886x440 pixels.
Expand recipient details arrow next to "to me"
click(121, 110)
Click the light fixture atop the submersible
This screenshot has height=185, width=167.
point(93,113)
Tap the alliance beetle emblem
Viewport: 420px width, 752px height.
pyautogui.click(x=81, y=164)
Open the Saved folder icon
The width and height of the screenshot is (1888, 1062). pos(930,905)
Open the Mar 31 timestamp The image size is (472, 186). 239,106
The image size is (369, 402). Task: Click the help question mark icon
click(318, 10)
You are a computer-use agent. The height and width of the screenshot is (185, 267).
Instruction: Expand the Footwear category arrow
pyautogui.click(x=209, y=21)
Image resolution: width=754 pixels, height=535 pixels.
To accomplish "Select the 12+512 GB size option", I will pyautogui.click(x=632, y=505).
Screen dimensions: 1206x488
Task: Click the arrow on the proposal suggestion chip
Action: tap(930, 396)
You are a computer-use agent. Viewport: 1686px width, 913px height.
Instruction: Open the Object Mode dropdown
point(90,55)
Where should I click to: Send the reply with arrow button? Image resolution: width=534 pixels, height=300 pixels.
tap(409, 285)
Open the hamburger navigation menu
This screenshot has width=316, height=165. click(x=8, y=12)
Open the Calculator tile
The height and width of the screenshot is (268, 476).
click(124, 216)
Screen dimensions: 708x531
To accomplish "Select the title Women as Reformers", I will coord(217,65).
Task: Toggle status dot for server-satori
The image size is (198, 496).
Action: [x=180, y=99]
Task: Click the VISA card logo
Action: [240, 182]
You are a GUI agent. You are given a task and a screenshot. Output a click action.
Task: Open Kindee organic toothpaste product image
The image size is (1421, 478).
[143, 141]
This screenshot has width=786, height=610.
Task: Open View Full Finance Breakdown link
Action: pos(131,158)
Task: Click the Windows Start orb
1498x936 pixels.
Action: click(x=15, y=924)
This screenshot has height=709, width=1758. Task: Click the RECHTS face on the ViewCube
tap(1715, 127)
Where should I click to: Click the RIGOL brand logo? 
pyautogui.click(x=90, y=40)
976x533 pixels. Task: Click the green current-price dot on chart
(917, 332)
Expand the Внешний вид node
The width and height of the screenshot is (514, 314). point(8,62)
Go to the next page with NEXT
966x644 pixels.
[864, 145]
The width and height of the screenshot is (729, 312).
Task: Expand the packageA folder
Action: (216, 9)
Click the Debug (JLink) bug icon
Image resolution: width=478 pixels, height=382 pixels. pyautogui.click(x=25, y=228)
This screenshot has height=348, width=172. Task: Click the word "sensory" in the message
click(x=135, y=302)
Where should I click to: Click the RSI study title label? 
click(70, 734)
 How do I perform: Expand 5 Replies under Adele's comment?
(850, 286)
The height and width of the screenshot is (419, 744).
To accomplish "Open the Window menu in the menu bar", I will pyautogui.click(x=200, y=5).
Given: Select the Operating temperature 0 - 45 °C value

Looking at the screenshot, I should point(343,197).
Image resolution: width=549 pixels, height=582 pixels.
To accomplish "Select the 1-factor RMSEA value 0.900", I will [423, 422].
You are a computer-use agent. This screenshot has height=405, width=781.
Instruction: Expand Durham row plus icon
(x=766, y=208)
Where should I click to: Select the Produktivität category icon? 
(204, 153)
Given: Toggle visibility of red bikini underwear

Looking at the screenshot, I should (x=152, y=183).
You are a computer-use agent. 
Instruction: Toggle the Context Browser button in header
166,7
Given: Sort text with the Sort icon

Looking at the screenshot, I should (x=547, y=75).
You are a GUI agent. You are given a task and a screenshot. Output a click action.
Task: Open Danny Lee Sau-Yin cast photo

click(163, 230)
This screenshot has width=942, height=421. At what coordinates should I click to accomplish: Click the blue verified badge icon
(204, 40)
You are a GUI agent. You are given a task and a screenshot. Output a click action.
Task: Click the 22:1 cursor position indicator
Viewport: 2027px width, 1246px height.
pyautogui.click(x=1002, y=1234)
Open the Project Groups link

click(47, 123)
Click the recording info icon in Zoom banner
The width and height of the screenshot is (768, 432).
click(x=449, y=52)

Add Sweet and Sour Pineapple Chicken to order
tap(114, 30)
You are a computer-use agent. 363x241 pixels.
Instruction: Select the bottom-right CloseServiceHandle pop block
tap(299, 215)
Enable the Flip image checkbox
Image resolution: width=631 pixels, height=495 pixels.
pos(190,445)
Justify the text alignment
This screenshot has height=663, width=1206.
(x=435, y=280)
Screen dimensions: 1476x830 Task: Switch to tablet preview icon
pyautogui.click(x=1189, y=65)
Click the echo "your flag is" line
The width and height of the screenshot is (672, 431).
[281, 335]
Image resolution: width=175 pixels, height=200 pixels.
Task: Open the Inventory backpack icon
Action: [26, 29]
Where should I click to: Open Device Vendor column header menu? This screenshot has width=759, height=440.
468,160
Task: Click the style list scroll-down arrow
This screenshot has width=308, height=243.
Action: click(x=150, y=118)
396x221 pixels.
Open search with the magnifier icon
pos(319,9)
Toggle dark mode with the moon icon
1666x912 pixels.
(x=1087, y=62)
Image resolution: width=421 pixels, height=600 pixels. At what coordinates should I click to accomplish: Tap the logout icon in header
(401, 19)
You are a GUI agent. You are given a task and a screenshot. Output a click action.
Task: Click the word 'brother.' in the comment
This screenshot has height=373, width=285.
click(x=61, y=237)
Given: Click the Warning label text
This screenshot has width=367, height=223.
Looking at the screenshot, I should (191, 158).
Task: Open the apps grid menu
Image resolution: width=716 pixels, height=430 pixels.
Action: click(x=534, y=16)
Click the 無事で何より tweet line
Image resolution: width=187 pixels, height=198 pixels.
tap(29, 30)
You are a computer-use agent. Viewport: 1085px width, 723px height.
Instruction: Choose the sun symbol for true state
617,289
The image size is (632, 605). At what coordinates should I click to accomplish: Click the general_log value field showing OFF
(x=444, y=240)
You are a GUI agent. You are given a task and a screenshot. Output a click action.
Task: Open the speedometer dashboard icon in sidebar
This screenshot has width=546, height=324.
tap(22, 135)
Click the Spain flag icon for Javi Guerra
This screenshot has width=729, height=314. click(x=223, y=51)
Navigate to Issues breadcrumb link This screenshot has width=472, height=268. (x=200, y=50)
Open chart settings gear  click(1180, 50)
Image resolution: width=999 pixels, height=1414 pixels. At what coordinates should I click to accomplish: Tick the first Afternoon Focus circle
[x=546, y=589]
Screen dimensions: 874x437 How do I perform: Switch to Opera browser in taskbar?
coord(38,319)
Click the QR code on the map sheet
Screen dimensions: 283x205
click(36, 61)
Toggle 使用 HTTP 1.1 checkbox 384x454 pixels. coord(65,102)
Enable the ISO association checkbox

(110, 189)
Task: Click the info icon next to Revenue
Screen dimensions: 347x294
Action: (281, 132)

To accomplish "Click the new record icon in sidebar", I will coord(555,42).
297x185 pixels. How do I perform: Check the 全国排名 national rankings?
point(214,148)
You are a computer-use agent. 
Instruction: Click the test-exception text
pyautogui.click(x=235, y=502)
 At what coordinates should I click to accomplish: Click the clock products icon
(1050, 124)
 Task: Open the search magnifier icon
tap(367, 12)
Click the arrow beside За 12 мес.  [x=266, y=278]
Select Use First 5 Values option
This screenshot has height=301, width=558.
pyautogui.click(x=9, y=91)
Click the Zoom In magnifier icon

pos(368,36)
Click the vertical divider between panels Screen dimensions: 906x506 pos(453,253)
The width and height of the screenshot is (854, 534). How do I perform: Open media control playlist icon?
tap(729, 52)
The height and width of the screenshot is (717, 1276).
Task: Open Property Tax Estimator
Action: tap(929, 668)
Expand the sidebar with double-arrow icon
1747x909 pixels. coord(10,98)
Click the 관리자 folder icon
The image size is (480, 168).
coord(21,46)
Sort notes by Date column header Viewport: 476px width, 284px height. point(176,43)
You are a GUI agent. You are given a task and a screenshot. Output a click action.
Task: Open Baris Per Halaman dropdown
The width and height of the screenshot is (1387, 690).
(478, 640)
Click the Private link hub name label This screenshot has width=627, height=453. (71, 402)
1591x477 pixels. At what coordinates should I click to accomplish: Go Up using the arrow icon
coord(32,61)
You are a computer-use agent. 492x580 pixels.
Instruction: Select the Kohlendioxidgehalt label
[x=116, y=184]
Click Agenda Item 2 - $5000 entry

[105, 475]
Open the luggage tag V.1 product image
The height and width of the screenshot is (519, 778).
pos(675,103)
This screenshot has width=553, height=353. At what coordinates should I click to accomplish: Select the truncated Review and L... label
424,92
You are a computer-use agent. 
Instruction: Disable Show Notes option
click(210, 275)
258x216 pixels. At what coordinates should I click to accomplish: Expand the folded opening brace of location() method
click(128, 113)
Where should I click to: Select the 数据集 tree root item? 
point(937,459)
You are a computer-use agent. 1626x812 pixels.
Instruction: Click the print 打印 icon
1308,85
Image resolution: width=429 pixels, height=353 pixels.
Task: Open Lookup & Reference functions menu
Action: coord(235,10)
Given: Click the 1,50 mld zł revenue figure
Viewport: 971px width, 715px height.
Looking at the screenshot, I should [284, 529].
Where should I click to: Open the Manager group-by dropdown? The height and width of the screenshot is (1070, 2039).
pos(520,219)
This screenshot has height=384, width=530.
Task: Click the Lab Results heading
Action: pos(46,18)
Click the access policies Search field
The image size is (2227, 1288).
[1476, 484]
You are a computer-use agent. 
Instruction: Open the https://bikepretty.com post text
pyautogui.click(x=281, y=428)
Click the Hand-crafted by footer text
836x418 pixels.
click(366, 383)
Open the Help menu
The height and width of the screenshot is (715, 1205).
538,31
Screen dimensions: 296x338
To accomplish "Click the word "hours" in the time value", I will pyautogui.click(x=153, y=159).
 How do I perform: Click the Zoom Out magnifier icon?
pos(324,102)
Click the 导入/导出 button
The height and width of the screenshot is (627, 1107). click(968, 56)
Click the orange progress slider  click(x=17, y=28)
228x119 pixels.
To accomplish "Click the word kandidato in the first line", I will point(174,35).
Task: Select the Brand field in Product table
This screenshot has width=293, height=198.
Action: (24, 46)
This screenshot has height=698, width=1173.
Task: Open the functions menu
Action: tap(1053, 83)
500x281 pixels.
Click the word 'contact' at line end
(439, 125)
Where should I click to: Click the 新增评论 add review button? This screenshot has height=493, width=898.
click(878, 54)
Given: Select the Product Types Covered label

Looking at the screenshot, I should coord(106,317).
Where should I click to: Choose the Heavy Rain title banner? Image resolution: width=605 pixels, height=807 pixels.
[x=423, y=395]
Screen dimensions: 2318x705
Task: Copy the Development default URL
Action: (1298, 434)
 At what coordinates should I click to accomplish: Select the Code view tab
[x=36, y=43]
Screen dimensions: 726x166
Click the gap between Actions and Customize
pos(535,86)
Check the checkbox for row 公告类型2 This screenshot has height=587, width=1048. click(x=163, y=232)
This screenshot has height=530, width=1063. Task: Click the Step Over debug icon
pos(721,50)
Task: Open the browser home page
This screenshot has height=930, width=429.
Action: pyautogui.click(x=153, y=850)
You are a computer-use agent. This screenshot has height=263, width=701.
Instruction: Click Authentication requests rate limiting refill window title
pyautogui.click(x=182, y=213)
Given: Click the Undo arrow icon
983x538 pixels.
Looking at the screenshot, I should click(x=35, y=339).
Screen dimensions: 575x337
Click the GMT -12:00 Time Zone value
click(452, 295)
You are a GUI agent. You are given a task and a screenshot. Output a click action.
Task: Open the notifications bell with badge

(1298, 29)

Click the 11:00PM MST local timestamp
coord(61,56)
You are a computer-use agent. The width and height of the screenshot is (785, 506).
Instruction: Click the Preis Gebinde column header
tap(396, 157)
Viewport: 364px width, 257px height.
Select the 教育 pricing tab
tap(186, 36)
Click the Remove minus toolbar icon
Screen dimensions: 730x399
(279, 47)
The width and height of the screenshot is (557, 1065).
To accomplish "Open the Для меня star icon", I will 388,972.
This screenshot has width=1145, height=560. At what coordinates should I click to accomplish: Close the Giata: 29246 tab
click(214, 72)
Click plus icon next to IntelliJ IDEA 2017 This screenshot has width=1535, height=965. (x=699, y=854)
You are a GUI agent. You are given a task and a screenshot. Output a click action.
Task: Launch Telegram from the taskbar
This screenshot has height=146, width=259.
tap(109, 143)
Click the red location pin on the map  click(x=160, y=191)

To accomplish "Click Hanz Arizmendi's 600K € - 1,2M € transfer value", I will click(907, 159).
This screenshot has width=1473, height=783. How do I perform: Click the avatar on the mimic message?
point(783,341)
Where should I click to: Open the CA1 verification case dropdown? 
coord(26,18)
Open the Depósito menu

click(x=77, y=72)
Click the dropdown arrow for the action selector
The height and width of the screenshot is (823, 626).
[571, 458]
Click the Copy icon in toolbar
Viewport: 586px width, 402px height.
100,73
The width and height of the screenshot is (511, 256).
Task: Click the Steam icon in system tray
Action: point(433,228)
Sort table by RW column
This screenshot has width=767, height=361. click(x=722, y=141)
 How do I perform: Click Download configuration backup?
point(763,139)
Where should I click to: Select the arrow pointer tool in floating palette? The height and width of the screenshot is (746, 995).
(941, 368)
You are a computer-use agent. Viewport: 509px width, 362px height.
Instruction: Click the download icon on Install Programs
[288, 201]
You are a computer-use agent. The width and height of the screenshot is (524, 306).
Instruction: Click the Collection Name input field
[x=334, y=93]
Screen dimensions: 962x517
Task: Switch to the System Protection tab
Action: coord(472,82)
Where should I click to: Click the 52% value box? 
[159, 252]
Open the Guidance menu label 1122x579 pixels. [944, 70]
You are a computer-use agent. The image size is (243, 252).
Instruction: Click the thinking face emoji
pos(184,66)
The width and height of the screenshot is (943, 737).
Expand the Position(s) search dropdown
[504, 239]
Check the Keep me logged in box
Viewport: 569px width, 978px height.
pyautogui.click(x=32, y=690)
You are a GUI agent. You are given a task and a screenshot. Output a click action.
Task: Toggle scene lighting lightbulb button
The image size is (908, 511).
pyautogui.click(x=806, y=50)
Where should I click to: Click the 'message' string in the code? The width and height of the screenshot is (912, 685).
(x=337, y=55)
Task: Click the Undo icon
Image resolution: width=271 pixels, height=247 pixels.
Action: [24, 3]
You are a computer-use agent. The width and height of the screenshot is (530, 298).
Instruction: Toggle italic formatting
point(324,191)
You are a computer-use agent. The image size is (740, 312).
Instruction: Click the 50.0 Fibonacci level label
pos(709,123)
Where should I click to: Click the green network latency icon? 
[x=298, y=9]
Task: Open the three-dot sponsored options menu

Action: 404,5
════
* [Given exercise]:
Please format the lines of the material, from the line with "Open the Help menu" to the line with "Action: pyautogui.click(x=153, y=850)", as a JSON list of strings, one string per line and both end lines included. Leave out any blank lines.

* [Exercise response]:
[
  "Open the Help menu",
  "The height and width of the screenshot is (715, 1205).",
  "538,31",
  "Screen dimensions: 296x338",
  "To accomplish \"Click the word \"hours\" in the time value\", I will pyautogui.click(x=153, y=159).",
  " How do I perform: Click the Zoom Out magnifier icon?",
  "pos(324,102)",
  "Click the 导入/导出 button",
  "The height and width of the screenshot is (627, 1107). click(968, 56)",
  "Click the orange progress slider  click(x=17, y=28)",
  "228x119 pixels.",
  "To accomplish \"Click the word kandidato in the first line\", I will point(174,35).",
  "Task: Select the Brand field in Product table",
  "This screenshot has width=293, height=198.",
  "Action: (24, 46)",
  "This screenshot has height=698, width=1173.",
  "Task: Open the functions menu",
  "Action: tap(1053, 83)",
  "500x281 pixels.",
  "Click the word 'contact' at line end",
  "(439, 125)",
  "Where should I click to: Click the 新增评论 add review button? This screenshot has height=493, width=898.",
  "click(878, 54)",
  "Given: Select the Product Types Covered label",
  "Looking at the screenshot, I should coord(106,317).",
  "Where should I click to: Choose the Heavy Rain title banner? Image resolution: width=605 pixels, height=807 pixels.",
  "[x=423, y=395]",
  "Screen dimensions: 2318x705",
  "Task: Copy the Development default URL",
  "Action: (1298, 434)",
  " At what coordinates should I click to accomplish: Select the Code view tab",
  "[x=36, y=43]",
  "Screen dimensions: 726x166",
  "Click the gap between Actions and Customize",
  "pos(535,86)",
  "Check the checkbox for row 公告类型2 This screenshot has height=587, width=1048. click(x=163, y=232)",
  "This screenshot has height=530, width=1063. Task: Click the Step Over debug icon",
  "pos(721,50)",
  "Task: Open the browser home page",
  "This screenshot has height=930, width=429.",
  "Action: pyautogui.click(x=153, y=850)"
]